Otra vez crisis en Santa Rosa y en esta oportunidad la polémica tiene que ver con una decisión del Ejecutivo, que dejó sin trabajo a 150 empleados, alegando que se trata de gente que ingresó a la comuna de manera irregular, en los meses previos a la elección de 2015.

El decreto lleva la firma de la intendente Norma Trigo, quien ha defendido la decisión asegurando que “es algo que teníamos que hacer. Cuando asumí dije que había gente que había entrado a la comuna de manera irregular y que íbamos a revisar la situación y eso es lo que estamos haciendo”.

El decreto se apoya una auditoría que realizó el área de Recursos Humanos y en la que se detectó que 150 empleados ingresaron a la planta en 2015, como resultado de maniobras irregulares, previas a las elecciones de ese año. “La ley dice que no puede entrar personal a la comuna en la previa de una elección y tampoco sin el acuerdo de una Junta Evaluadora, y es lo que ocurrió en estos casos”, explicó Walter Fredes, a cargo del área.

Desde el Ejecutivo subrayaron que muchos de esos empleados “nunca han trabajado o prácticamente no vienen por la comuna.
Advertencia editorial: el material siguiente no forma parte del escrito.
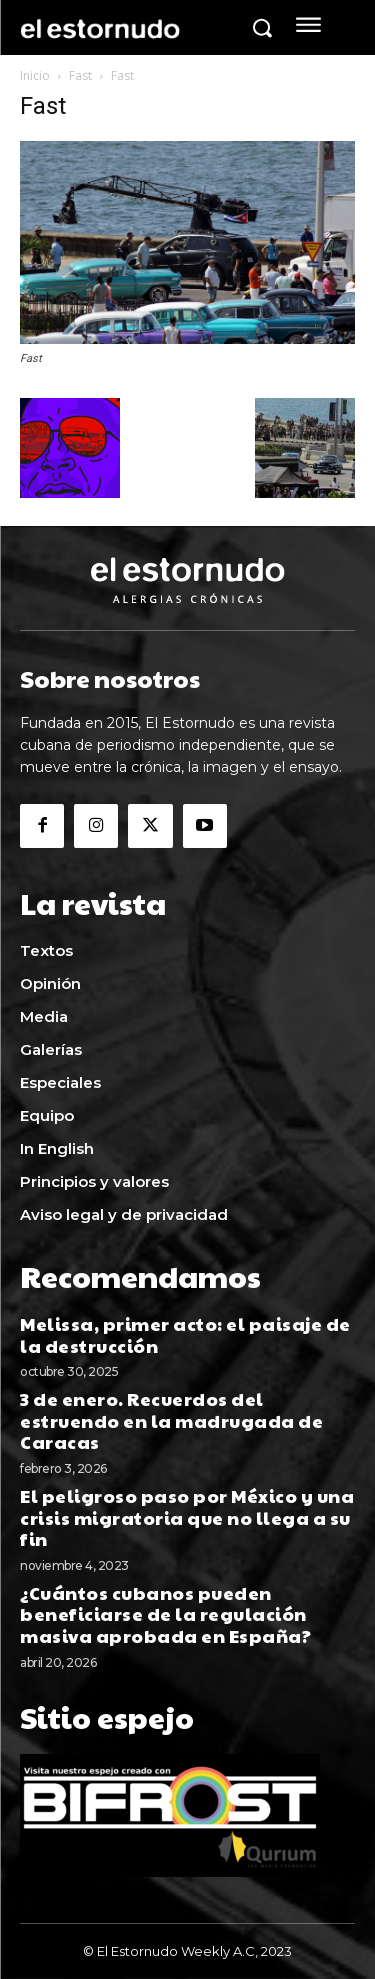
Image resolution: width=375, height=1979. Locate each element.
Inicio (35, 75)
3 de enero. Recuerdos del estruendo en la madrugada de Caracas (171, 1420)
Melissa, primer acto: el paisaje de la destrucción (185, 1334)
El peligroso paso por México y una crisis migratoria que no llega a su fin (187, 1517)
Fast (80, 75)
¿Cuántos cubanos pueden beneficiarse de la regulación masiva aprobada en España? (167, 1614)
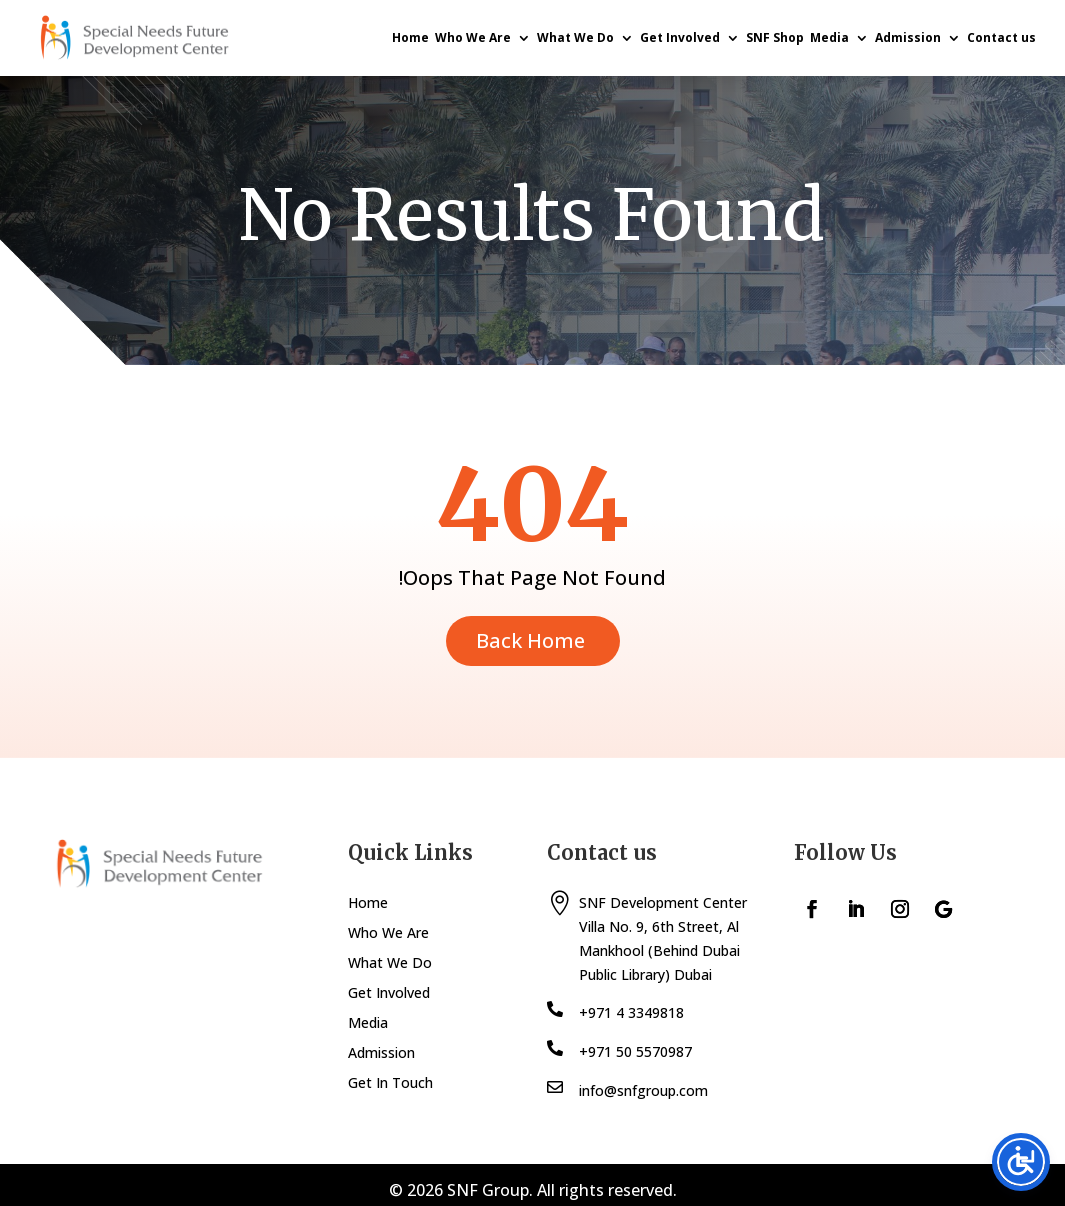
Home (410, 37)
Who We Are (473, 37)
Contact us (1001, 37)
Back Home (530, 640)
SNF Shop (775, 37)
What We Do (575, 37)
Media (829, 37)
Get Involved (680, 37)
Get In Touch (390, 1084)
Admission (908, 37)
En muchos casos son favores de la política a cambio de votos”, y de todos modos, el municipio señaló que “para los casos en que se trate de sostén de familia y que esté comprobado que el empleado trabaja como corresponde, vamos a ofrecer un contrato de seis meses en el mismo puesto de trabajo”.
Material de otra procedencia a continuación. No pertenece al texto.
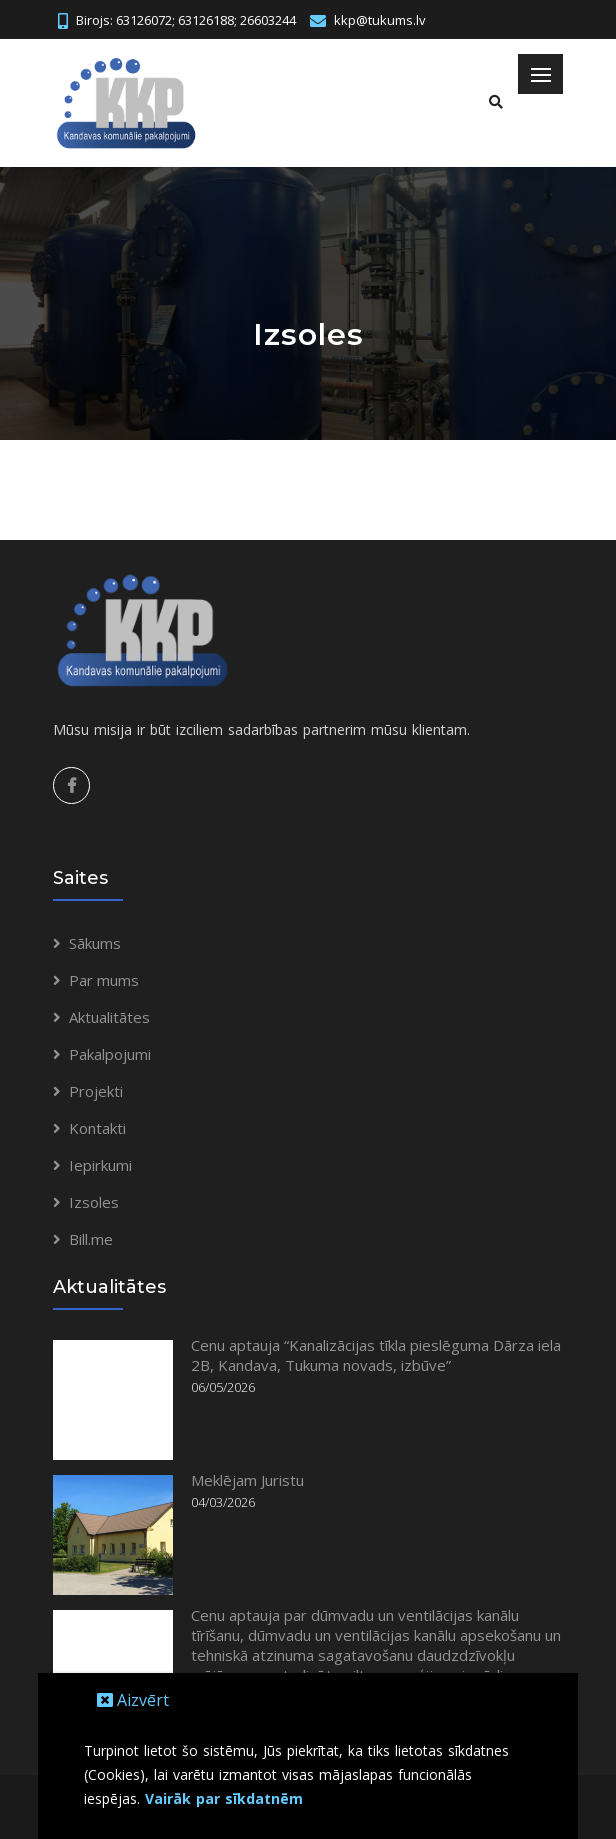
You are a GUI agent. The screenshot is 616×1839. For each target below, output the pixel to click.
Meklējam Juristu (247, 1480)
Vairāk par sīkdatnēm (224, 1798)
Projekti (96, 1091)
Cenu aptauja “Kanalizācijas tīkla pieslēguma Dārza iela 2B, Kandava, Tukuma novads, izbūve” (376, 1355)
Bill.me (91, 1239)
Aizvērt (133, 1700)
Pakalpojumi (110, 1054)
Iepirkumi (100, 1165)
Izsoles (94, 1202)
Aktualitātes (109, 1017)
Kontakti (97, 1128)
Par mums (104, 980)
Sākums (95, 943)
Hubo mucha polémica en Santa Rosa por la decisión del Ejecutivo, pero también muchos nervios y angustia, especialmente entre aquellos que quedaron cesanteados de su trabajo: “Desde que entró esta gestión no he estado seis meses en un mismo puesto y ahora me echan sin motivo”, dijo Ismael, que trabaja en los talleres de la comuna.
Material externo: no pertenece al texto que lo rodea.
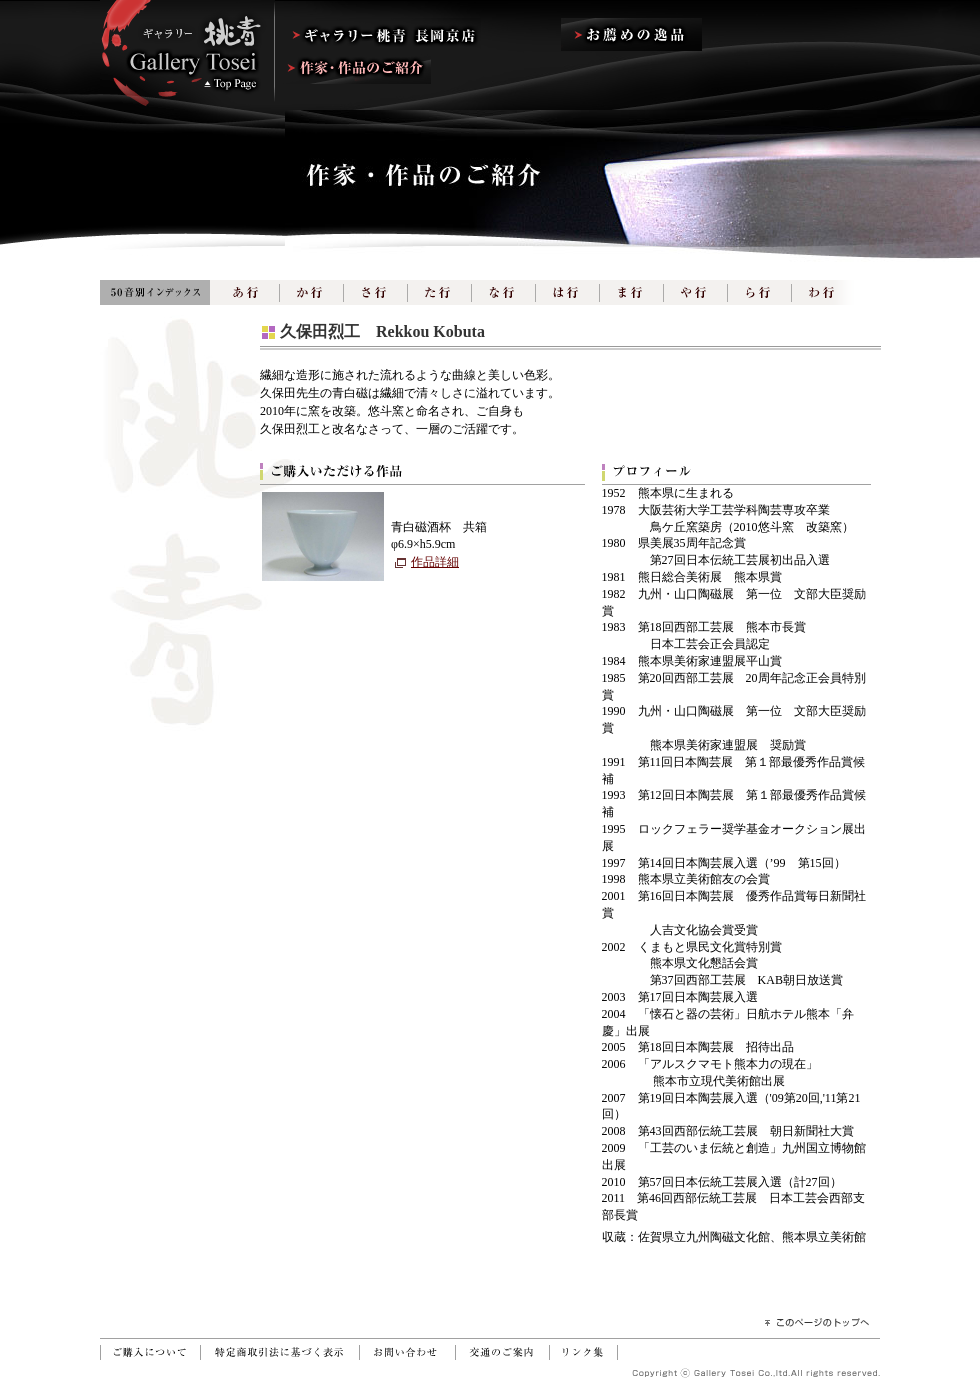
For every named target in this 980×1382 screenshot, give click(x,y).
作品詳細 (435, 562)
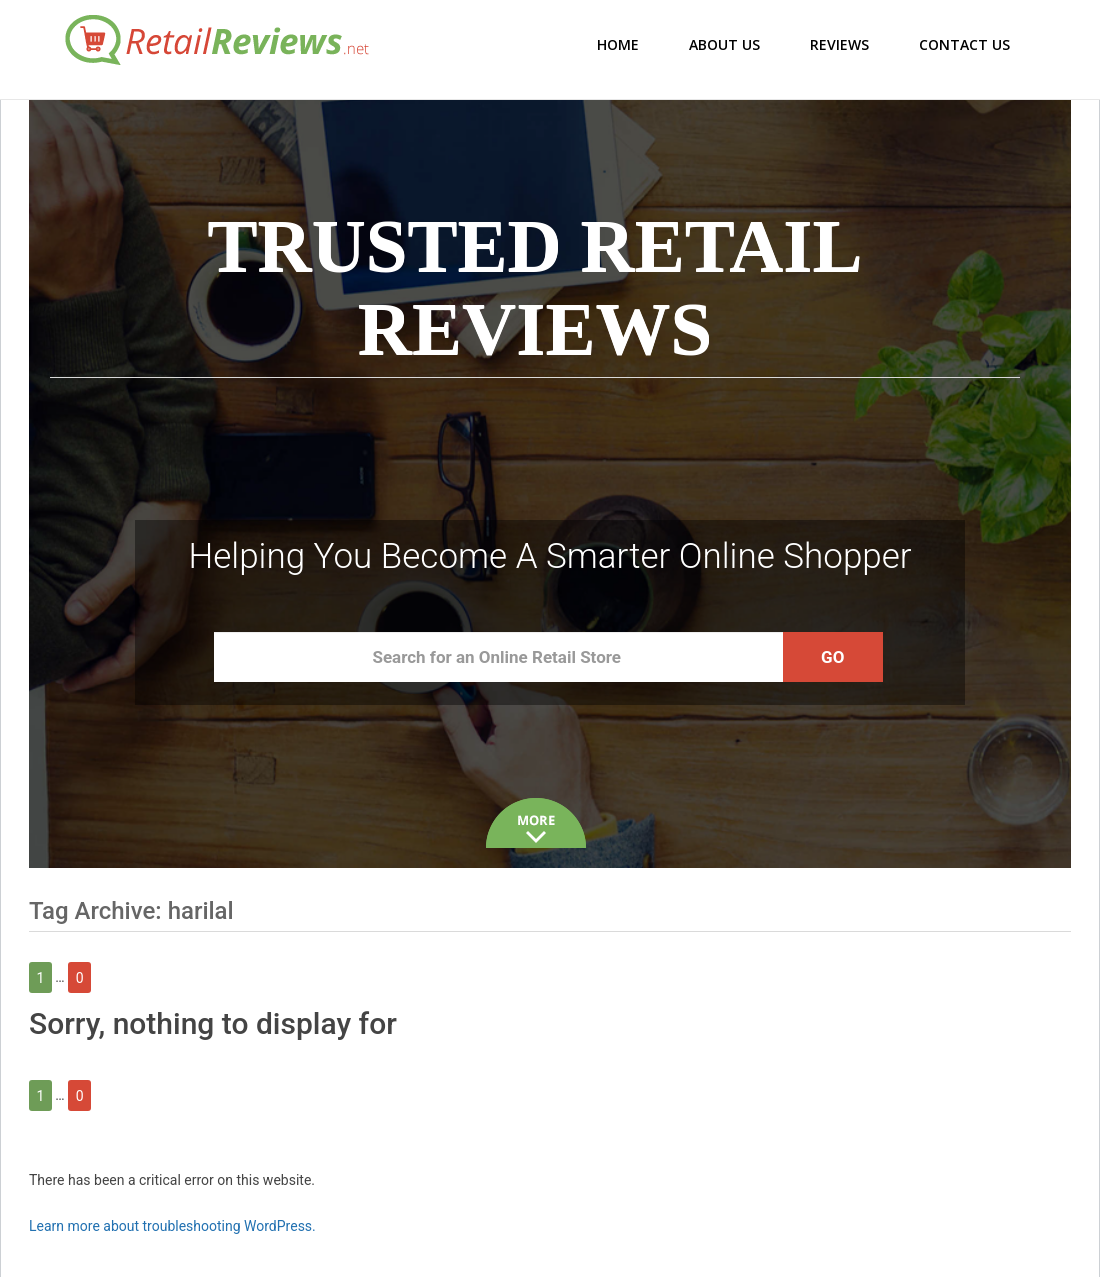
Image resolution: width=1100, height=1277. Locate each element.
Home (618, 44)
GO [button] (832, 657)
Durante toda la mañana de este jueves, personal de ATE estuvo en Santa Rosa, con la idea de contener a la gente, pero también de arrimarle algún asesoramiento legal sobre cómo seguir y qué pasos tomar: “No creemos que un contrato sea la solución, porque la gente va a renunciar a su antigüedad, entre otras cosas”, dijeron los gremialistas.

Además, aconsejaron a la gente que “en lo inmediato, envíen una nota al Concejo rechazando el decreto. Ese paso es fundamental y veremos qué contesta la comuna”.

Desde el Ejecutivo, se ha insistido durante toda la mañana en que no habrá marcha atrás: “Es una decisión difícil, pero había que tomarla. Hay un plan de contención para la gente que trabaja o que es sostén de familia, pero tiene que ser en otro tipo de relación laboral, una legal como es el contrato”, insistieron desde el área Legal de la comuna.

El Concejo Deliberante también se mostró preocupado por la situación y en una reacción que no distinguió bloques ni partidos, los ediles se mostraron críticos de la medida: “No estamos de acuerdo con las formas y hemos pedido una audiencia con la intendente para plantearle nuestro punto”, dijo la presidente del Concejo, Débora Quiroga: “Sabemos que es cierto que hay personal que ingresó de manera irregular, durante la época de Sergio Salgado y especialmente previo a las elecciones, pero estas medidas tienen que tomarse de manera gradual. Acá lo que se ha conseguido es generar una crisis social y mucha angustia. Ojalá que la intendente revea la medida y podamos dar una solución”.